A run of lines
_ _ _

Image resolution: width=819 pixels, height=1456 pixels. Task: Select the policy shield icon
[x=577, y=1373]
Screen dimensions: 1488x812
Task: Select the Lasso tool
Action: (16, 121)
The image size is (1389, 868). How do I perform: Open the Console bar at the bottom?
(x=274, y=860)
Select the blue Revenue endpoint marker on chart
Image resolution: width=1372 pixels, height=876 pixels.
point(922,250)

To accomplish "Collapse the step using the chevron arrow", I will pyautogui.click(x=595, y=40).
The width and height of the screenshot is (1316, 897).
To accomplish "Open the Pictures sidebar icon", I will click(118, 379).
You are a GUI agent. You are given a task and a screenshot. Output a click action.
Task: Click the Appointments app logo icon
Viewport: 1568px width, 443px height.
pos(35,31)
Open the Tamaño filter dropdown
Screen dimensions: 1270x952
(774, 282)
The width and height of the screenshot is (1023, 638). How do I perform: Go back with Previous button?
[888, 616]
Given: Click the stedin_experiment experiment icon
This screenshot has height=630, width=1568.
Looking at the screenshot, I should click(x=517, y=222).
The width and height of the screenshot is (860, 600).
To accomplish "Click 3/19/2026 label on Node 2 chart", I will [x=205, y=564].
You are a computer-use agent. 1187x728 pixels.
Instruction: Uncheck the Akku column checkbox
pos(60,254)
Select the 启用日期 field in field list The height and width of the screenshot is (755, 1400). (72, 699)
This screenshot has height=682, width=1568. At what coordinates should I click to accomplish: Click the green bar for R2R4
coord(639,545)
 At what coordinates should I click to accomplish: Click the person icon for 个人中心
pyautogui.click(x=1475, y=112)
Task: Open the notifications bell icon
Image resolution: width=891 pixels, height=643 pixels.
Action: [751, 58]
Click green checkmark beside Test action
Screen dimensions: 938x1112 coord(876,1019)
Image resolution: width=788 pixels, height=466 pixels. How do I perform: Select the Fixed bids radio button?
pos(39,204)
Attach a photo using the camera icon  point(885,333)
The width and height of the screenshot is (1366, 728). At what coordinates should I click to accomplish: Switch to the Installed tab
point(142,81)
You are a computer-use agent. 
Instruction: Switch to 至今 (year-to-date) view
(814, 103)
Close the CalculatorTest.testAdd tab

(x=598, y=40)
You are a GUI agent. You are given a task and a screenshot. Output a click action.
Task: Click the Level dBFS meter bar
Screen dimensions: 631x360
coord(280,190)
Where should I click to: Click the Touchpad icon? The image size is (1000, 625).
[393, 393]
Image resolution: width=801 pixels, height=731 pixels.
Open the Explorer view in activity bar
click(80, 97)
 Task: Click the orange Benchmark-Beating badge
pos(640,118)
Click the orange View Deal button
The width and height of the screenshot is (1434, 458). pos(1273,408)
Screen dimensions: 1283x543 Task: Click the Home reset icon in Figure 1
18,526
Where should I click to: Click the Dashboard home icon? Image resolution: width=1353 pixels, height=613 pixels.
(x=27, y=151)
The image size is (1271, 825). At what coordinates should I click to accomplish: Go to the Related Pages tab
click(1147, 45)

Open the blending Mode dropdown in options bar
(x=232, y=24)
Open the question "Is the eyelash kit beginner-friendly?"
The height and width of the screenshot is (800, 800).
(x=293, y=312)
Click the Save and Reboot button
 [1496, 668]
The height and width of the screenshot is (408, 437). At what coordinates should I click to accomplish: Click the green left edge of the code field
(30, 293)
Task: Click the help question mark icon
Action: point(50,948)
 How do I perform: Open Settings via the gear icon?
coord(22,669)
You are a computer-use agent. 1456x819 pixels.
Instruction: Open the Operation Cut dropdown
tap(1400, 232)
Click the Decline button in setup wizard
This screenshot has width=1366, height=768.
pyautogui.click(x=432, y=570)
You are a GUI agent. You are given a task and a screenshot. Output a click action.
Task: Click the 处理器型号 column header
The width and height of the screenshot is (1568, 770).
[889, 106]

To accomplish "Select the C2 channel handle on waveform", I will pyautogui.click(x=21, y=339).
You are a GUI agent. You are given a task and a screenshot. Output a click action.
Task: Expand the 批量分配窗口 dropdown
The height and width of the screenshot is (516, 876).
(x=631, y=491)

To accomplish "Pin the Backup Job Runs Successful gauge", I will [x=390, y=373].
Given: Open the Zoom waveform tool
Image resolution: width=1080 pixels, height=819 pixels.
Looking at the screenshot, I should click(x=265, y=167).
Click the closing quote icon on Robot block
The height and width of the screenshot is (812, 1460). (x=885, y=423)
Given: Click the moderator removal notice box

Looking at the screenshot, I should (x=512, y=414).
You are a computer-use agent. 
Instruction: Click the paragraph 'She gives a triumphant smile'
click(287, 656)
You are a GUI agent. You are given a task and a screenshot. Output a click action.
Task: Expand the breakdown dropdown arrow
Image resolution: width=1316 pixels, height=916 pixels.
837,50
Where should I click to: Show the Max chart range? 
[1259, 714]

_ _ _

YOUR INSTRUCTIONS – Reproduce the lines above verbatim, from first to last, with no changes.

WRITTEN REPLY –
Image resolution: width=819 pixels, height=1456 pixels. Task: Select the policy shield icon
[x=577, y=1373]
Screen dimensions: 1488x812
Task: Select the Lasso tool
Action: (16, 121)
The image size is (1389, 868). How do I perform: Open the Console bar at the bottom?
(x=274, y=860)
Select the blue Revenue endpoint marker on chart
Image resolution: width=1372 pixels, height=876 pixels.
point(922,250)

To accomplish "Collapse the step using the chevron arrow", I will pyautogui.click(x=595, y=40).
The width and height of the screenshot is (1316, 897).
To accomplish "Open the Pictures sidebar icon", I will click(118, 379).
You are a GUI agent. You are given a task and a screenshot. Output a click action.
Task: Click the Appointments app logo icon
Viewport: 1568px width, 443px height.
pos(35,31)
Open the Tamaño filter dropdown
Screen dimensions: 1270x952
(774, 282)
The width and height of the screenshot is (1023, 638). How do I perform: Go back with Previous button?
[888, 616]
Given: Click the stedin_experiment experiment icon
This screenshot has height=630, width=1568.
Looking at the screenshot, I should click(x=517, y=222).
The width and height of the screenshot is (860, 600).
To accomplish "Click 3/19/2026 label on Node 2 chart", I will [x=205, y=564].
You are a computer-use agent. 1187x728 pixels.
Instruction: Uncheck the Akku column checkbox
pos(60,254)
Select the 启用日期 field in field list The height and width of the screenshot is (755, 1400). (72, 699)
This screenshot has height=682, width=1568. At what coordinates should I click to accomplish: Click the green bar for R2R4
coord(639,545)
 At what coordinates should I click to accomplish: Click the person icon for 个人中心
pyautogui.click(x=1475, y=112)
Task: Open the notifications bell icon
Image resolution: width=891 pixels, height=643 pixels.
Action: [751, 58]
Click green checkmark beside Test action
Screen dimensions: 938x1112 coord(876,1019)
Image resolution: width=788 pixels, height=466 pixels. How do I perform: Select the Fixed bids radio button?
pos(39,204)
Attach a photo using the camera icon  point(885,333)
The width and height of the screenshot is (1366, 728). At what coordinates should I click to accomplish: Switch to the Installed tab
point(142,81)
You are a computer-use agent. 
Instruction: Switch to 至今 (year-to-date) view
(814, 103)
Close the CalculatorTest.testAdd tab

(x=598, y=40)
You are a GUI agent. You are given a task and a screenshot. Output a click action.
Task: Click the Level dBFS meter bar
Screen dimensions: 631x360
coord(280,190)
Where should I click to: Click the Touchpad icon? The image size is (1000, 625).
[393, 393]
Image resolution: width=801 pixels, height=731 pixels.
Open the Explorer view in activity bar
click(80, 97)
 Task: Click the orange Benchmark-Beating badge
pos(640,118)
Click the orange View Deal button
The width and height of the screenshot is (1434, 458). pos(1273,408)
Screen dimensions: 1283x543 Task: Click the Home reset icon in Figure 1
18,526
Where should I click to: Click the Dashboard home icon? Image resolution: width=1353 pixels, height=613 pixels.
(x=27, y=151)
The image size is (1271, 825). At what coordinates should I click to accomplish: Go to the Related Pages tab
click(1147, 45)

Open the blending Mode dropdown in options bar
(x=232, y=24)
Open the question "Is the eyelash kit beginner-friendly?"
The height and width of the screenshot is (800, 800).
(x=293, y=312)
Click the Save and Reboot button
 [1496, 668]
The height and width of the screenshot is (408, 437). At what coordinates should I click to accomplish: Click the green left edge of the code field
(30, 293)
Task: Click the help question mark icon
Action: point(50,948)
 How do I perform: Open Settings via the gear icon?
coord(22,669)
You are a computer-use agent. 1456x819 pixels.
Instruction: Open the Operation Cut dropdown
tap(1400, 232)
Click the Decline button in setup wizard
This screenshot has width=1366, height=768.
pyautogui.click(x=432, y=570)
You are a GUI agent. You are given a task and a screenshot. Output a click action.
Task: Click the 处理器型号 column header
The width and height of the screenshot is (1568, 770).
[889, 106]

To accomplish "Select the C2 channel handle on waveform", I will pyautogui.click(x=21, y=339).
You are a GUI agent. You are given a task and a screenshot. Output a click action.
Task: Expand the 批量分配窗口 dropdown
The height and width of the screenshot is (516, 876).
(x=631, y=491)

To accomplish "Pin the Backup Job Runs Successful gauge", I will [x=390, y=373].
Given: Open the Zoom waveform tool
Image resolution: width=1080 pixels, height=819 pixels.
Looking at the screenshot, I should click(x=265, y=167).
Click the closing quote icon on Robot block
The height and width of the screenshot is (812, 1460). (x=885, y=423)
Given: Click the moderator removal notice box

Looking at the screenshot, I should (x=512, y=414).
You are a computer-use agent. 
Instruction: Click the paragraph 'She gives a triumphant smile'
click(287, 656)
You are a GUI agent. You are given a task and a screenshot. Output a click action.
Task: Expand the breakdown dropdown arrow
Image resolution: width=1316 pixels, height=916 pixels.
837,50
Where should I click to: Show the Max chart range? 
[1259, 714]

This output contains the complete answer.